Resonaron los cuernos. Los mirmidones de otras naves ya habían empezado a avanzar entre las olas hacia la playa, nos rodearon con sus albas túnicas hinchadas por el viento y los dos mil quinientos guerreros se pusieron a corear el nombre de su príncipe a una señal imperceptible a nuestros ojos.

—A-qui-les.

Se volvieron a mirar espartanos, argivos, micénicos y todos los demás hombres situados a lo largo de la costa. La noticia corrió por las filas como si de una ola se tratase, y unos decían a otros:

—Ha venido Aquiles.

Vimos congregarse a reyes y reclutas cuando los marinos colocaron la pasarela para bajar a tierra. Los soberanos estaban demasiado lejos para que pudiera verles el semblante, pero sí reconocí los penachos exhibidos por sus escuderos delante de ellos: el estandarte amarillo de Ulises, el azul de Diomedes, y detrás el más grande y deslumbrante, un león sobre un fondo púrpura, el símbolo de Agamenón y de Micenas.

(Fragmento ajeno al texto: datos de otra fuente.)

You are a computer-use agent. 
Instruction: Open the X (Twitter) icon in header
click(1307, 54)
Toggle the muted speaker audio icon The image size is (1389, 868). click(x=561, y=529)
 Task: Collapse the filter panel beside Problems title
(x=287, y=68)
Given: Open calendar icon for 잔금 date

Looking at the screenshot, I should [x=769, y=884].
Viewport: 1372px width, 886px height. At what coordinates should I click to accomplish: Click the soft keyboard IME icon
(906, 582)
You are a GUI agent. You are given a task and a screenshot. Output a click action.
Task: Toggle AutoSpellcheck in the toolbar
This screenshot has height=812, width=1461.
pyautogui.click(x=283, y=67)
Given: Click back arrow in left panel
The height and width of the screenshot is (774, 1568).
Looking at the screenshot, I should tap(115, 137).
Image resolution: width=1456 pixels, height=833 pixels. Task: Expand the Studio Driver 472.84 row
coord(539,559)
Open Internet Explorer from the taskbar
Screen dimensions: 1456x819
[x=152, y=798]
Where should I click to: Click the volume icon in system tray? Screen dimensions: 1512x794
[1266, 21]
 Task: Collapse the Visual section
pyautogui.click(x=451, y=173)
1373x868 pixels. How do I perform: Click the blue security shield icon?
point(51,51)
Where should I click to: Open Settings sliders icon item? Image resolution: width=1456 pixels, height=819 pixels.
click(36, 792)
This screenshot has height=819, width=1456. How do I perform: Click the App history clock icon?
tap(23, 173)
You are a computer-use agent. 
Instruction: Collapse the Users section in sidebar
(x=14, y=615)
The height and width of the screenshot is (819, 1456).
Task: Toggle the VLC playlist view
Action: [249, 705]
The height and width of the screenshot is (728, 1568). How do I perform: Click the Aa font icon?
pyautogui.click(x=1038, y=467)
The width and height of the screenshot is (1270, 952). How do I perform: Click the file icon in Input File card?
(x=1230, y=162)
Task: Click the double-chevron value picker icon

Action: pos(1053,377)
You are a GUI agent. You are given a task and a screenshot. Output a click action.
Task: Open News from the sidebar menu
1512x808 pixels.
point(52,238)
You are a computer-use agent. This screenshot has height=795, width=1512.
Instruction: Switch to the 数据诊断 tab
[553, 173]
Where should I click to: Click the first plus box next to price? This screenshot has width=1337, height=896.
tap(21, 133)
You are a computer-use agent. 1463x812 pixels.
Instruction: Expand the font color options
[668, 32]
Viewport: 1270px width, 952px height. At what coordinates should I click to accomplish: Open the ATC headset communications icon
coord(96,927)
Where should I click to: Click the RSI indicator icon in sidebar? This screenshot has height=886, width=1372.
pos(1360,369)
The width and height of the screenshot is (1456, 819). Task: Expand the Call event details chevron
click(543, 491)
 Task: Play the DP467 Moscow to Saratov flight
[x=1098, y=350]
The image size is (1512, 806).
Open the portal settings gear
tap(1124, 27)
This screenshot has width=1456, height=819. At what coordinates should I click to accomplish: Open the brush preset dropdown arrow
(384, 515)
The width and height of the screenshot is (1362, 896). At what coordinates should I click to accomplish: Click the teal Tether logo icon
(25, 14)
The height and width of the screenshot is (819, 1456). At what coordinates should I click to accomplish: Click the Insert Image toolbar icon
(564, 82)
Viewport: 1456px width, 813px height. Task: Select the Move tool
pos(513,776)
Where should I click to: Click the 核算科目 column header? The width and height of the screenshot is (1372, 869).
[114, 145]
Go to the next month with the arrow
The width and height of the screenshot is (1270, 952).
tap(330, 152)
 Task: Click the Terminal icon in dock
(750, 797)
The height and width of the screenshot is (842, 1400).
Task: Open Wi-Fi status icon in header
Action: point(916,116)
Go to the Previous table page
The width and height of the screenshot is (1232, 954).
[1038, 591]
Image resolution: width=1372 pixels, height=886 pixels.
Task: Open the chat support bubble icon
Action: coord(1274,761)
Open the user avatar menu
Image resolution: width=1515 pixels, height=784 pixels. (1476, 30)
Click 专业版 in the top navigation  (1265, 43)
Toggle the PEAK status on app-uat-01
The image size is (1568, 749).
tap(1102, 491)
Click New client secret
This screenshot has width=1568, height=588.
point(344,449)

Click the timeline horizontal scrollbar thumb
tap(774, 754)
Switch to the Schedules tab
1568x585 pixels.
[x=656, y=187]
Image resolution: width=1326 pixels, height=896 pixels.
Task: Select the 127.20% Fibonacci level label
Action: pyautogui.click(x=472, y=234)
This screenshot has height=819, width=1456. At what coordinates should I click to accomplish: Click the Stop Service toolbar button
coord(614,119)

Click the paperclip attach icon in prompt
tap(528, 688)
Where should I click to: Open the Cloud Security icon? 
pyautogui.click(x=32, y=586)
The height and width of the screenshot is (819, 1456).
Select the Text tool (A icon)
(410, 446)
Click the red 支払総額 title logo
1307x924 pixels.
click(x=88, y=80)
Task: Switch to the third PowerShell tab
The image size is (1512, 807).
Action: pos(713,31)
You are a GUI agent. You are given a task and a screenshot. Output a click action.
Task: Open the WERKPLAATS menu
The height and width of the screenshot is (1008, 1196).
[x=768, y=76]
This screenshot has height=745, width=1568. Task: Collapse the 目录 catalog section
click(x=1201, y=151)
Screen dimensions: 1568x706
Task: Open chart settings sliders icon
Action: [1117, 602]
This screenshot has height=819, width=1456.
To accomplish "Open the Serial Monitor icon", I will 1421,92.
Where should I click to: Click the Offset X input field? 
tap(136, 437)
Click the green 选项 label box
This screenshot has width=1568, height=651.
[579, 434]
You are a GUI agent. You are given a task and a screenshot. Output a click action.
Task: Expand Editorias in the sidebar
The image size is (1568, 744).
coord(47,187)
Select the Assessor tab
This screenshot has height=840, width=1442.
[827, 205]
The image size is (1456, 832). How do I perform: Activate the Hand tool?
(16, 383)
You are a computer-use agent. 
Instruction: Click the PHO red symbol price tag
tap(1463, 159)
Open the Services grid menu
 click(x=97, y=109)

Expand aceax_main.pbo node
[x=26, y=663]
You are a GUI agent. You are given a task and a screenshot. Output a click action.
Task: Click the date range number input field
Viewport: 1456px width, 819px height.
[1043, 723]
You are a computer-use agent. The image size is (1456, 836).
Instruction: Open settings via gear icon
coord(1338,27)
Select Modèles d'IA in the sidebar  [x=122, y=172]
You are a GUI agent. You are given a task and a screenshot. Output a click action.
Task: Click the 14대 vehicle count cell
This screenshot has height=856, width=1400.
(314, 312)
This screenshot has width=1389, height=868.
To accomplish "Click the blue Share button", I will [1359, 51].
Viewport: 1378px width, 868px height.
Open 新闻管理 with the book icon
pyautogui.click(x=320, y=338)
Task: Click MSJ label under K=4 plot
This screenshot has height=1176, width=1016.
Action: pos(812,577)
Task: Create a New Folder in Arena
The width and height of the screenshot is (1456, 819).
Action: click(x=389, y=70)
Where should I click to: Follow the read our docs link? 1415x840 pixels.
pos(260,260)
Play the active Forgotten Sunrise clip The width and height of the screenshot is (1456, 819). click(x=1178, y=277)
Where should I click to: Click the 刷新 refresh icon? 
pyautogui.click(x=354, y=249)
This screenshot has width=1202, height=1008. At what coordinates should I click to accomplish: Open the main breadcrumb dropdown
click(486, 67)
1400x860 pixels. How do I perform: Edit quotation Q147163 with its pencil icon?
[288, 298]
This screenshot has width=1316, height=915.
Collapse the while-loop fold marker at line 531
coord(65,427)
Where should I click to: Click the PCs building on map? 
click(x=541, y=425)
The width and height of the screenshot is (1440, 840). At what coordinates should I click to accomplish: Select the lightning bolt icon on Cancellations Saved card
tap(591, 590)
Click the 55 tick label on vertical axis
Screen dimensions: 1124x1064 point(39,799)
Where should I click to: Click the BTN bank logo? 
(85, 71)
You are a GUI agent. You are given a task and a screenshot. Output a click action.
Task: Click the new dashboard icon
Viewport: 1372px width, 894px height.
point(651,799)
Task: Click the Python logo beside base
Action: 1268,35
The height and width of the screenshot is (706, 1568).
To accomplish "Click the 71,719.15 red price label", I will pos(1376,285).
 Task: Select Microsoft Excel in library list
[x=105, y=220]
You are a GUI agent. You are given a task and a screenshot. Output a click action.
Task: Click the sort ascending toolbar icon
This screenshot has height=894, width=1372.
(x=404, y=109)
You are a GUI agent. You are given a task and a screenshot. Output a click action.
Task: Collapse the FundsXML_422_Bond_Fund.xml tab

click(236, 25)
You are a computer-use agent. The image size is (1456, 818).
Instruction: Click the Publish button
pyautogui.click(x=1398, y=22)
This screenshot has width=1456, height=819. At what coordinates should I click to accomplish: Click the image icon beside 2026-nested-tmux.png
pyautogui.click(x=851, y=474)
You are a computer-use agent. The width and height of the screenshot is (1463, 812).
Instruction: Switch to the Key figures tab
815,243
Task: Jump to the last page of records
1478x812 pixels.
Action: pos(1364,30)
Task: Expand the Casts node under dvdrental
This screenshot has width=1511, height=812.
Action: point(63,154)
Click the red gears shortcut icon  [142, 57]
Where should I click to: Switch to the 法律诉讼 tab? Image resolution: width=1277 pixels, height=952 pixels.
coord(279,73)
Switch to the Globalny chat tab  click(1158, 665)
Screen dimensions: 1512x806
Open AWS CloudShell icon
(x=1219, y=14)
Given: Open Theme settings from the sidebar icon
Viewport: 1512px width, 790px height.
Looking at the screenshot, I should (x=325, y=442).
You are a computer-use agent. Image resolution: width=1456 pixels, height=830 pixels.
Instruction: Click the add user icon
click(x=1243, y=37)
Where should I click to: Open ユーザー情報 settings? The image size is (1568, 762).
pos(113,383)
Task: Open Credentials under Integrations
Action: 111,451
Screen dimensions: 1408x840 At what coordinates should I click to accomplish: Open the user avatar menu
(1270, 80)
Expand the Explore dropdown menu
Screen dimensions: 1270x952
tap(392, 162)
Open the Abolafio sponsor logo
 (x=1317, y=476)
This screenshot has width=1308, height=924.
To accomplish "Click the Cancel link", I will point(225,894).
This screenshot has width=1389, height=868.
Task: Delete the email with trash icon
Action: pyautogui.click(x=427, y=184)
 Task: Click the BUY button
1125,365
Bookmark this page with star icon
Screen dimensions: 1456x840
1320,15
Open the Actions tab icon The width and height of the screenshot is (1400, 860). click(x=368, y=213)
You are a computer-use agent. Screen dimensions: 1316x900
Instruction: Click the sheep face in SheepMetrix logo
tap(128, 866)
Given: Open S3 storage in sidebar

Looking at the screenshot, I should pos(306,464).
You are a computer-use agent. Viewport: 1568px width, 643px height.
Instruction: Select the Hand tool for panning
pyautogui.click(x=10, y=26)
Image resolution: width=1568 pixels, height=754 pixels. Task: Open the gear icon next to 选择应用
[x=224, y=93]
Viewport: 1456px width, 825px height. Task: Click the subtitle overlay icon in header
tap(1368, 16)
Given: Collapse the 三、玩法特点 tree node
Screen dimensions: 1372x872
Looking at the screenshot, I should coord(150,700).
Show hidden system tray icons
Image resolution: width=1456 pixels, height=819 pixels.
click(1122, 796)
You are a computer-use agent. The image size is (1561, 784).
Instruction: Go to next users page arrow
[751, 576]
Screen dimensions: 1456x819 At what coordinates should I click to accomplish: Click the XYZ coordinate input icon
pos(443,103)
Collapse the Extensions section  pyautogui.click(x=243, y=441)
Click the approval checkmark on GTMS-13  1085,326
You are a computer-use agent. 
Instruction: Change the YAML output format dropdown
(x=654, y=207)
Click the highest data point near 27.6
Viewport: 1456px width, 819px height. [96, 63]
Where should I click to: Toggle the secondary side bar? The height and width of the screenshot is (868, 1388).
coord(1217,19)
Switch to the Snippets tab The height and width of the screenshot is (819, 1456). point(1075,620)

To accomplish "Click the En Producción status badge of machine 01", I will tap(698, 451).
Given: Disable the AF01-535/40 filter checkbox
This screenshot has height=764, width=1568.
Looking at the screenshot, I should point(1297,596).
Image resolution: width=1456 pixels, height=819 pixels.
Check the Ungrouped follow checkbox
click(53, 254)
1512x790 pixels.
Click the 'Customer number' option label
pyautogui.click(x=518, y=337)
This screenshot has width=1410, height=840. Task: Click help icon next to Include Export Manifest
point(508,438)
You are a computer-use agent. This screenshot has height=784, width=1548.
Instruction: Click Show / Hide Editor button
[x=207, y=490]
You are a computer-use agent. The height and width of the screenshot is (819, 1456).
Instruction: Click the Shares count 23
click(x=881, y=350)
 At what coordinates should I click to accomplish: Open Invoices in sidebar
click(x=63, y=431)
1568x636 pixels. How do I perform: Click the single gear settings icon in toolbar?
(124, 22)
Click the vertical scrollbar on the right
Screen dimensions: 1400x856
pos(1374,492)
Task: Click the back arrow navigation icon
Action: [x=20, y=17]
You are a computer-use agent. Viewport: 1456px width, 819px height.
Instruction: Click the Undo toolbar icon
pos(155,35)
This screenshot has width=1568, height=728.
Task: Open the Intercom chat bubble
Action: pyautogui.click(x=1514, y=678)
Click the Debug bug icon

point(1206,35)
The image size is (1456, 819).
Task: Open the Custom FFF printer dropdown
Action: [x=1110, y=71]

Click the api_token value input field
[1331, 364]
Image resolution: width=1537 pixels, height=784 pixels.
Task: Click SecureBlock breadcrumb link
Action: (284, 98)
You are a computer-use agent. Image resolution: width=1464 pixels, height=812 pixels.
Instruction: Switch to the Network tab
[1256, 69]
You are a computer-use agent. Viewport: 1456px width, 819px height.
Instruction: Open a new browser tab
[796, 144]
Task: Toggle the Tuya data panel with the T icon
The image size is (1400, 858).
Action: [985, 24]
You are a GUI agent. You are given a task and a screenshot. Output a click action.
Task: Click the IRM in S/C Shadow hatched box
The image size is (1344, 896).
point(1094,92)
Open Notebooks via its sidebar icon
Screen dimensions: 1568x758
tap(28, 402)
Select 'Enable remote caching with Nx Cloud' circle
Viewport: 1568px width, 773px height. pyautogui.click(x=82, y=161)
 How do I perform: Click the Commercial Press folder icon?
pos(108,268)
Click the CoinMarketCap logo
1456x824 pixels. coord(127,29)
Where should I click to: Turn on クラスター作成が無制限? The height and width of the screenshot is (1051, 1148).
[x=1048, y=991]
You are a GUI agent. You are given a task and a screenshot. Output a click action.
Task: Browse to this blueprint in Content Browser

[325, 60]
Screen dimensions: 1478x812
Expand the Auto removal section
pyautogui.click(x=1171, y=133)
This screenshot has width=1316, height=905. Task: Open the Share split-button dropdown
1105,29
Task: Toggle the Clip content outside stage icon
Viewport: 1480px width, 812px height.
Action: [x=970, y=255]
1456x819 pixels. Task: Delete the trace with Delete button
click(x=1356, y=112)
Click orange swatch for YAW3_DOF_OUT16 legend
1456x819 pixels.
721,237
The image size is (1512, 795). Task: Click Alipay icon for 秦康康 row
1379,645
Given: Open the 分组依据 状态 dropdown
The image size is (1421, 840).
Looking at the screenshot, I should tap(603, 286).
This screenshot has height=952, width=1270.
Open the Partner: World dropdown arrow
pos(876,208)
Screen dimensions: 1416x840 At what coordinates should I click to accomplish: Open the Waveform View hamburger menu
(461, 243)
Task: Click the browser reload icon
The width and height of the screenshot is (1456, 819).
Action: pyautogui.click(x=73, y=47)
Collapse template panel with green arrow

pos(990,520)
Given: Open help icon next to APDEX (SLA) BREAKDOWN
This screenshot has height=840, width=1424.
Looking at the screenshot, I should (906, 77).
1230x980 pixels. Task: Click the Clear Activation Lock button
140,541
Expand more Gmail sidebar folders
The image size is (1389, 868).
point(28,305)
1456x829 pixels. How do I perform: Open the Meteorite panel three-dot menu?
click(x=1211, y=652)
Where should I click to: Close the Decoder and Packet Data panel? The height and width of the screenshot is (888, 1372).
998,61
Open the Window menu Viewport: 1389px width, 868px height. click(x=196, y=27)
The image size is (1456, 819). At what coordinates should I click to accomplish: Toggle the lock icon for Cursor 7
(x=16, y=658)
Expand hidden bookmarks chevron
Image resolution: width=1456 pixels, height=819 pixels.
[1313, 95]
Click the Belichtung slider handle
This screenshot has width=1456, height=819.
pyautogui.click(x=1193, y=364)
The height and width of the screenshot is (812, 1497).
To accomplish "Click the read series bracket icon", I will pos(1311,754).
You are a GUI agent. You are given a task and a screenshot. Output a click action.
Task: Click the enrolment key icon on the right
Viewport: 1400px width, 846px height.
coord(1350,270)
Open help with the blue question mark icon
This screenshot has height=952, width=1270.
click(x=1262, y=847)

Aquiles contuvo el aliento y me miró. La bulliciosa multitud de Ftía no era nada en comparación con aquello, pero estaba preparado, lo advertí por el modo en que sacaba pecho y el fiero brillo de sus ojos verdes. Anduvo hacia la pasarela y se detuvo en lo alto. Los mirmidones avivaron los gritos y ahora no gritaban solos, otros muchos ocupantes de la playa se unieron a ellos. Un capitán mirmidón de amplio pecho puso las manos a modo de bocina delante de la boca y gritó:

—Príncipe Aquiles, hijo del rey Peleo y la diosa Tetis.
¡Aristós achaion!

El aire cambió como si respondiera a esa voz y abrió un hueco entre las nubes por el que la centelleante luz del sol se derramó sobre Aquiles, le recorrió el pelo, la espalda, la piel, y lo bañó en oro. De pronto pareció más grande y su túnica arrugada por el viaje marino se estiró hasta ser brillante y blanca como una vela. Sus cabellos se convirtieron en una llamarada vivaz al reflejar aquel resplandor.

Los hombres exclamaron con asombro y al poco estalló otra salva de vítores. «Es cosa de Tetis», pensé. No podía ser obra de nadie más. La nereida estaba forzando los límites de la divinidad para propiciar la causa de su retoño y la estiraba como si fuera nata sobre cada centímetro de la piel de Aquiles. Estaba dispuesta a ayudar a que su hijo consiguiera la máxima fama posible, obtenida a tan alto precio.